Torino, Teatro Regio, 18 giugno 2014

Il memento mori di McVicar e Stravinskij

Nuovo spettacolo con la regia di David McVicar in Italia dopo il suo Faust a Trieste e Les Troyens a Milano, questo Rake’s Progress è in coproduzione con la Scottish Opera con cui aveva debuttato nel 2012 a Glasgow.

Nessuna attualizzazione dell’ambientazione, siamo in pieno Settecento con le scene e i costumi di John MacFarlane: elementi di legno incorniciano fondali dipinti e prospettive architettoniche nel gusto dell’epoca e il tutto è dominato dal senso della morte rappresentato da un grande scheletro che troviamo già dipinto sul sipario, poi nel lugubre orologio a cucù del bordello e infine nella mano ossuta che scosta il sipario per mostrarci la casa londinese di Tom, una Wunderkammer il cui  eterogeneo bric-à-brac verrà messo all’asta per ripianare i debiti del libertino.

La regia è piena di gustosi dettagli e varrebbe la pena vedere due volte lo spettacolo per assaporali tutti.
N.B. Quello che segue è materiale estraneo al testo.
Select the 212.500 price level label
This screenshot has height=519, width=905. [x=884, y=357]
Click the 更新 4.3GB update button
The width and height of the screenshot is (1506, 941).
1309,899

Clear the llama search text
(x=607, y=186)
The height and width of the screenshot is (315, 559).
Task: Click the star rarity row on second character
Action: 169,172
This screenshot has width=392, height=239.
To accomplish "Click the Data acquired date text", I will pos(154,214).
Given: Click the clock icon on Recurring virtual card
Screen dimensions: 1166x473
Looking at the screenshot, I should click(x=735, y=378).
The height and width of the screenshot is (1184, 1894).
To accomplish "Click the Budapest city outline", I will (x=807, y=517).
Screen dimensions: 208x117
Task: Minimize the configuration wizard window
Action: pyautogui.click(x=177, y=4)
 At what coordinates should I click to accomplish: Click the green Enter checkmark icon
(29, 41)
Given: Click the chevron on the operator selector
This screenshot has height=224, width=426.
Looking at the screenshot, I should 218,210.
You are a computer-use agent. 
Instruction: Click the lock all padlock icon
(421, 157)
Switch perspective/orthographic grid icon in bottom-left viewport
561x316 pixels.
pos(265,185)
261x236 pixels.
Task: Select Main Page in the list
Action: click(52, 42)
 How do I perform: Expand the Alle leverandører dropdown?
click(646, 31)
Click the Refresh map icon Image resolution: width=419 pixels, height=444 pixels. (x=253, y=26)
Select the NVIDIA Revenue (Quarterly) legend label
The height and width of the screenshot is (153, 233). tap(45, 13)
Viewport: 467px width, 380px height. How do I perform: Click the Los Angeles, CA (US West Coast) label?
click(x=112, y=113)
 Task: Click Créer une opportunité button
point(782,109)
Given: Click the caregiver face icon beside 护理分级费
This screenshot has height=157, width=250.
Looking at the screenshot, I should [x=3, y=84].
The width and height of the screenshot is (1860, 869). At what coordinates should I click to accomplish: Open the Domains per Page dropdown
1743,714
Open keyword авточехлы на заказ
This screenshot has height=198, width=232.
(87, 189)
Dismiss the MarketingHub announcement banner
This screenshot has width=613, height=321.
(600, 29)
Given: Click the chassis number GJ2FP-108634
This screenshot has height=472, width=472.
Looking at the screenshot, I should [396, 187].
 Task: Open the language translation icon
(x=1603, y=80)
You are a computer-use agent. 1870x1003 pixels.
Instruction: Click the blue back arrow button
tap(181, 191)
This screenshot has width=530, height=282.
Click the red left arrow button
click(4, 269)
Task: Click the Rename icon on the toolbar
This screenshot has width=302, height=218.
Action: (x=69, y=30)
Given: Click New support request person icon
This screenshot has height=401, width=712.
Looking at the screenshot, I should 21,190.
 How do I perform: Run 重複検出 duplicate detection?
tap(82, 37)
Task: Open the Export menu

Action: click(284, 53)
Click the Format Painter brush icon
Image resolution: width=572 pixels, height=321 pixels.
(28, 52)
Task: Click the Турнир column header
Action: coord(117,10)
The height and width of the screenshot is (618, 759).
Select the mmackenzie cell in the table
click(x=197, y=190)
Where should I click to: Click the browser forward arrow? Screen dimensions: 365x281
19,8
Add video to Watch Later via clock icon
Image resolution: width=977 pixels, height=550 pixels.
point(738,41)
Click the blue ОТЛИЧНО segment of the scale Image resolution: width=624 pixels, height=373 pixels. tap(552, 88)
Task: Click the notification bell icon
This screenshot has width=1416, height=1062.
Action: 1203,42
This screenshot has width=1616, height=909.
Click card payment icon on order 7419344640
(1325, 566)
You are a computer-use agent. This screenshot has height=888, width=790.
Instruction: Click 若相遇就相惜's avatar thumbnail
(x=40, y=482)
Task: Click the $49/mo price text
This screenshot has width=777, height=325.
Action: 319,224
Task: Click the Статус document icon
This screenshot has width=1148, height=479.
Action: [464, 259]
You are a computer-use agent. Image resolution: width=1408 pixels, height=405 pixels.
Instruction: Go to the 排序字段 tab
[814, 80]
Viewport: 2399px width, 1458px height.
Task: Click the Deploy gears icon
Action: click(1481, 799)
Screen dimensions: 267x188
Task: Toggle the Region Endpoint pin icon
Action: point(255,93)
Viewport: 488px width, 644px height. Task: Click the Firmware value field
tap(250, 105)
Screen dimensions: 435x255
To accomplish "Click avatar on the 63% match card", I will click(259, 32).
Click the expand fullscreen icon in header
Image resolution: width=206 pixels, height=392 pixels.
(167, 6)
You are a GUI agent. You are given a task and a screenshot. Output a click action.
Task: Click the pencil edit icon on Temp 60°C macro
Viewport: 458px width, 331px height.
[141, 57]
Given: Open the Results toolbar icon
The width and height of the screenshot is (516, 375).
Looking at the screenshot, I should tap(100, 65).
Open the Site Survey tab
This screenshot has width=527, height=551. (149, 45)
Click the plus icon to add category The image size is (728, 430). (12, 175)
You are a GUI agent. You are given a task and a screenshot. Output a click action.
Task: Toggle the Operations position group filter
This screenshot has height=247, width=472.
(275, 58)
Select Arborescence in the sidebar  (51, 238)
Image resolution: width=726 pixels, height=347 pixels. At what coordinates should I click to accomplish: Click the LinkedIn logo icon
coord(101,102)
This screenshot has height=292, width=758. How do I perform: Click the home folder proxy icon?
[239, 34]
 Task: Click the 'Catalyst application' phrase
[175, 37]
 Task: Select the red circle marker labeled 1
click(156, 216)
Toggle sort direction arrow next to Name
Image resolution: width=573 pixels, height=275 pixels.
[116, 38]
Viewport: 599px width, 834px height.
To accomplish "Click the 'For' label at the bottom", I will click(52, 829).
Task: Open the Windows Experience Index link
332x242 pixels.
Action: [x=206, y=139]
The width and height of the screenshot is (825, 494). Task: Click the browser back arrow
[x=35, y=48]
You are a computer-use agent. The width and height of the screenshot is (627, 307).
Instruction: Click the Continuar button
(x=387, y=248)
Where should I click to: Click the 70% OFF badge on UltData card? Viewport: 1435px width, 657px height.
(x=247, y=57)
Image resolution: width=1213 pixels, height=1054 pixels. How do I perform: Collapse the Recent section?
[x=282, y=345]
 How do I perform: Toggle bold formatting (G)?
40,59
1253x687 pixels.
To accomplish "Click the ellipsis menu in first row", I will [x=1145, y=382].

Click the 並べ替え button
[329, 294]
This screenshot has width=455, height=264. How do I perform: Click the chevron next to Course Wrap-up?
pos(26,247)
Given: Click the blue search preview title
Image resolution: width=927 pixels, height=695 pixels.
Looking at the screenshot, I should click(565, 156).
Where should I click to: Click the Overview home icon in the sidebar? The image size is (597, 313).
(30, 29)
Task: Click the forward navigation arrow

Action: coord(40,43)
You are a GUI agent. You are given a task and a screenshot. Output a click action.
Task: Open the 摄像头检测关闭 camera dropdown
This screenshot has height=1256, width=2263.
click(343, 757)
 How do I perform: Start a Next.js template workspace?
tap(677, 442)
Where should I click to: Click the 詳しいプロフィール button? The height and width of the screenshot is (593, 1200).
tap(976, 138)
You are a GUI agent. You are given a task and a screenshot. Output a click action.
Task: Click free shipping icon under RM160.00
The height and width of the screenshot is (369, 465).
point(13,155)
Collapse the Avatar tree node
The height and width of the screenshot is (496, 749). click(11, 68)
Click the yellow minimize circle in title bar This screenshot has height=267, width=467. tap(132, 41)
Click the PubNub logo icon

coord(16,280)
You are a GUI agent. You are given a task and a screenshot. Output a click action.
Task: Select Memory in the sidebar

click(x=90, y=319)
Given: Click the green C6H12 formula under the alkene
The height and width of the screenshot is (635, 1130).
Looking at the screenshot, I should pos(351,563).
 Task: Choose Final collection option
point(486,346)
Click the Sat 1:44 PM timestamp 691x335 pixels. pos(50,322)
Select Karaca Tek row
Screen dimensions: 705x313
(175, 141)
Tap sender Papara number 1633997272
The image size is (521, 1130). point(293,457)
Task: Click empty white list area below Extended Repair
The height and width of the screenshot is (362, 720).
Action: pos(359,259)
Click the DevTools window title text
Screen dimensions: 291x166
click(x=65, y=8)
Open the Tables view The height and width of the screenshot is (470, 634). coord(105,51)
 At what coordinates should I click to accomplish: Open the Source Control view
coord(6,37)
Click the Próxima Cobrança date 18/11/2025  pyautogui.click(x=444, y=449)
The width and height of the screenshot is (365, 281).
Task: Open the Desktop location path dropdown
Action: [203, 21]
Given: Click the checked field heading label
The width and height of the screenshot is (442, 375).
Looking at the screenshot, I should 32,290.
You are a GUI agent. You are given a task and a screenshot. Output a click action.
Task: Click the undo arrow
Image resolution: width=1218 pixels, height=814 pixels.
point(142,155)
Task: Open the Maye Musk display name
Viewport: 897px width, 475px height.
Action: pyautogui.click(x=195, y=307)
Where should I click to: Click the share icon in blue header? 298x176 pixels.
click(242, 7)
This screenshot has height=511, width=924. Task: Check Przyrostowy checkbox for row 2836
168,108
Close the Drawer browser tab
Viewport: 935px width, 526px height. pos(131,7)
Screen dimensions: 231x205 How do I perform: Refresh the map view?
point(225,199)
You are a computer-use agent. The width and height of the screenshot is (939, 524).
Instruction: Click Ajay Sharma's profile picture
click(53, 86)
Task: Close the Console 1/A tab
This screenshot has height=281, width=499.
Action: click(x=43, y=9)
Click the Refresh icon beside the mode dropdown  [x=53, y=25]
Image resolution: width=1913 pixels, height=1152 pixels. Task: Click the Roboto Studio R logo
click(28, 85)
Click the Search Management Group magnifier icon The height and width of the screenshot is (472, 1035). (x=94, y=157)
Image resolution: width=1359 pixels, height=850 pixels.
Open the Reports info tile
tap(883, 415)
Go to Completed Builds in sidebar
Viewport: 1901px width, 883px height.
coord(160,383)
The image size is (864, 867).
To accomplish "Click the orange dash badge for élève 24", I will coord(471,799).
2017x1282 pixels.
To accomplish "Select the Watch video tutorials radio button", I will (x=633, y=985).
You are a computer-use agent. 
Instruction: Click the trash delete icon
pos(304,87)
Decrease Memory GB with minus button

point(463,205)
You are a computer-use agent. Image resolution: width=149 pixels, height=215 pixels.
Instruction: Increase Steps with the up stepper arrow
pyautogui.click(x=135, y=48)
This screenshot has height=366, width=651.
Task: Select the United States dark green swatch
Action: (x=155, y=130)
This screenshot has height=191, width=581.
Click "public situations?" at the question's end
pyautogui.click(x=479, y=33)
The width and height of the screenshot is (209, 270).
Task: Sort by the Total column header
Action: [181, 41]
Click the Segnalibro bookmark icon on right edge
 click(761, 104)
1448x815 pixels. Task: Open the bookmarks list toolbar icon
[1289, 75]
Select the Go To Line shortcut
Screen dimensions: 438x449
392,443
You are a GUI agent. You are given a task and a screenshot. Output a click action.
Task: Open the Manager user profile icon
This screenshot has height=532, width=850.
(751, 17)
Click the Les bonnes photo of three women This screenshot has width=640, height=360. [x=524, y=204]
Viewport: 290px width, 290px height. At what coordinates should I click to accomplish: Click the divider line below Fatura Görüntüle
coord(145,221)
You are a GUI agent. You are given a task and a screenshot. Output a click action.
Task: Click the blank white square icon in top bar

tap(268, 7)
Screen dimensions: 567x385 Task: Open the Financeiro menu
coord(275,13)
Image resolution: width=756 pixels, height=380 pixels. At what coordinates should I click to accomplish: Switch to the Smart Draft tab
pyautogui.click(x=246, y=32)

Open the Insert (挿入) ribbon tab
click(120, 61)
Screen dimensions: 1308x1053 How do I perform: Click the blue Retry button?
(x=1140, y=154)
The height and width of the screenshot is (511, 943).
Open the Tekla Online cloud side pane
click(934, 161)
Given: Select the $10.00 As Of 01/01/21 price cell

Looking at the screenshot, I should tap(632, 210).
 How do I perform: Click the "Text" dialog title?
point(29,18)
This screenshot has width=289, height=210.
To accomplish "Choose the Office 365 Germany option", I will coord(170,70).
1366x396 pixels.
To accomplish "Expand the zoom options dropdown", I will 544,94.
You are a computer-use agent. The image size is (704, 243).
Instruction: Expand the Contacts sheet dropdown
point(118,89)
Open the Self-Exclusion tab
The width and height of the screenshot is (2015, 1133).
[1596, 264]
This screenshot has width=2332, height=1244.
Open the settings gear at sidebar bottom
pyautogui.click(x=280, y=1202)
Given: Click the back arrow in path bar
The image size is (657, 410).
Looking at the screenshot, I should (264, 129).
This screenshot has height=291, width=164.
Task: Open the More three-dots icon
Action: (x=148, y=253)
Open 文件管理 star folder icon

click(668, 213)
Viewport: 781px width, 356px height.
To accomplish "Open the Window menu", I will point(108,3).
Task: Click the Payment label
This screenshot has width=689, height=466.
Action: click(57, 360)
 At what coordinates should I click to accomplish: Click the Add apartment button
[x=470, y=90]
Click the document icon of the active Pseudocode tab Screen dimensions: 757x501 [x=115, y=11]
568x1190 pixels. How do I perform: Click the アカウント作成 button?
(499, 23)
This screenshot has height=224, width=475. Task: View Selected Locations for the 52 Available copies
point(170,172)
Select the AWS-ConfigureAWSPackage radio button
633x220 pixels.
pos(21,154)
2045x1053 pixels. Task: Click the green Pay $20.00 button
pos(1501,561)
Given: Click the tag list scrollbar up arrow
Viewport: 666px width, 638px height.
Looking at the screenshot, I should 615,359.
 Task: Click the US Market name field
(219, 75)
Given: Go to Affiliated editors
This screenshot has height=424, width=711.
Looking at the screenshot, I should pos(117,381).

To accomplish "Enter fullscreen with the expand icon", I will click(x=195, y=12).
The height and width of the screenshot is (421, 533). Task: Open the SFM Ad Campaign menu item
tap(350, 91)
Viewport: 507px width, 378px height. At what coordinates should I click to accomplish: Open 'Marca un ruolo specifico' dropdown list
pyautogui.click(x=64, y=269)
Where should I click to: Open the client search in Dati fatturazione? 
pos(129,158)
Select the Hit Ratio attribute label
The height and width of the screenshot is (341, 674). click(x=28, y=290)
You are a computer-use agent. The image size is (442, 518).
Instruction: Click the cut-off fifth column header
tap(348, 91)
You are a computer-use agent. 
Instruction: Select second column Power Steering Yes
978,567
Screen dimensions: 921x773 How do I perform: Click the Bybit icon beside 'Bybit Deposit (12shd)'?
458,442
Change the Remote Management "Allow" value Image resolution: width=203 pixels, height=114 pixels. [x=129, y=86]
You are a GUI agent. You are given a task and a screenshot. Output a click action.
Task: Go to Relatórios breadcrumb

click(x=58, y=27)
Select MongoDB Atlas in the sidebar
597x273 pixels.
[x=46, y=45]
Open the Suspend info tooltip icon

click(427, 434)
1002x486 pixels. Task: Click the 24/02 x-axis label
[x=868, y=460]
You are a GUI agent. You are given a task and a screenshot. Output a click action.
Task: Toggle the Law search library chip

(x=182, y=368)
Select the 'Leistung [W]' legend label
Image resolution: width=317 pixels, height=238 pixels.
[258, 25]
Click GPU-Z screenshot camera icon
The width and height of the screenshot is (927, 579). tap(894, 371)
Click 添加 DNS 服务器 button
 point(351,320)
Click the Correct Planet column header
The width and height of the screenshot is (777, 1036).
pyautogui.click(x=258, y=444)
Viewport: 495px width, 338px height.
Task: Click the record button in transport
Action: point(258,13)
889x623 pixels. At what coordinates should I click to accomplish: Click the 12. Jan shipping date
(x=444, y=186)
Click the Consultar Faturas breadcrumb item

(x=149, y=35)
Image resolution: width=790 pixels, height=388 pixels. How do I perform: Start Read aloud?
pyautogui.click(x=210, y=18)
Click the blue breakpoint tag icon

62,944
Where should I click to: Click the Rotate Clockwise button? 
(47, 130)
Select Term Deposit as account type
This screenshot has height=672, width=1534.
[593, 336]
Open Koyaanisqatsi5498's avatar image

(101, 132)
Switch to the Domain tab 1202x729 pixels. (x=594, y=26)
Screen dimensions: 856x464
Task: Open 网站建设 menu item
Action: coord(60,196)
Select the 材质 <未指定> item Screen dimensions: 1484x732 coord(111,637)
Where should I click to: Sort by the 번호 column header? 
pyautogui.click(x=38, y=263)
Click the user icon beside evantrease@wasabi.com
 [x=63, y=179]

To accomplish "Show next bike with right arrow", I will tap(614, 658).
La cura registica trova nei cantanti, tutti debuttanti in Italia, validi interpreti. Bo Skovhus è anche un ottimo attore e delle doti recitative della De Niese non si avevano dubbi. Vocalmente il Nick Shadow del cantante danese è forse un po’ troppo leggero, ma il personaggio esce comunque molto ben definito. La De Niese, sempre elegante e musicalissima dà il meglio di sé nella struggente ninna nanna del finale. L’americano Leonardo Capalbio è la voce al protagonista, timbro piacevole e ottima linea di canto. Annie Vavrille rifugge giustamente da eccessi caricaturali facendo di Baba la Turca un personaggio molto umano.

Su tutti Noseda stende le note di quest’opera senza cadere nella trappola del freddo gioco neoclassicista (tanto criticato alla prima di Venezia nel 1951) né della chiave satirica e caustica della vicenda fine a sé stessa. La sua direzione è di un equilibrio perfetto e gli applausi della serata suggellano degnamente uno degli spettacoli più belli delle ultime stagioni del Regio torinese.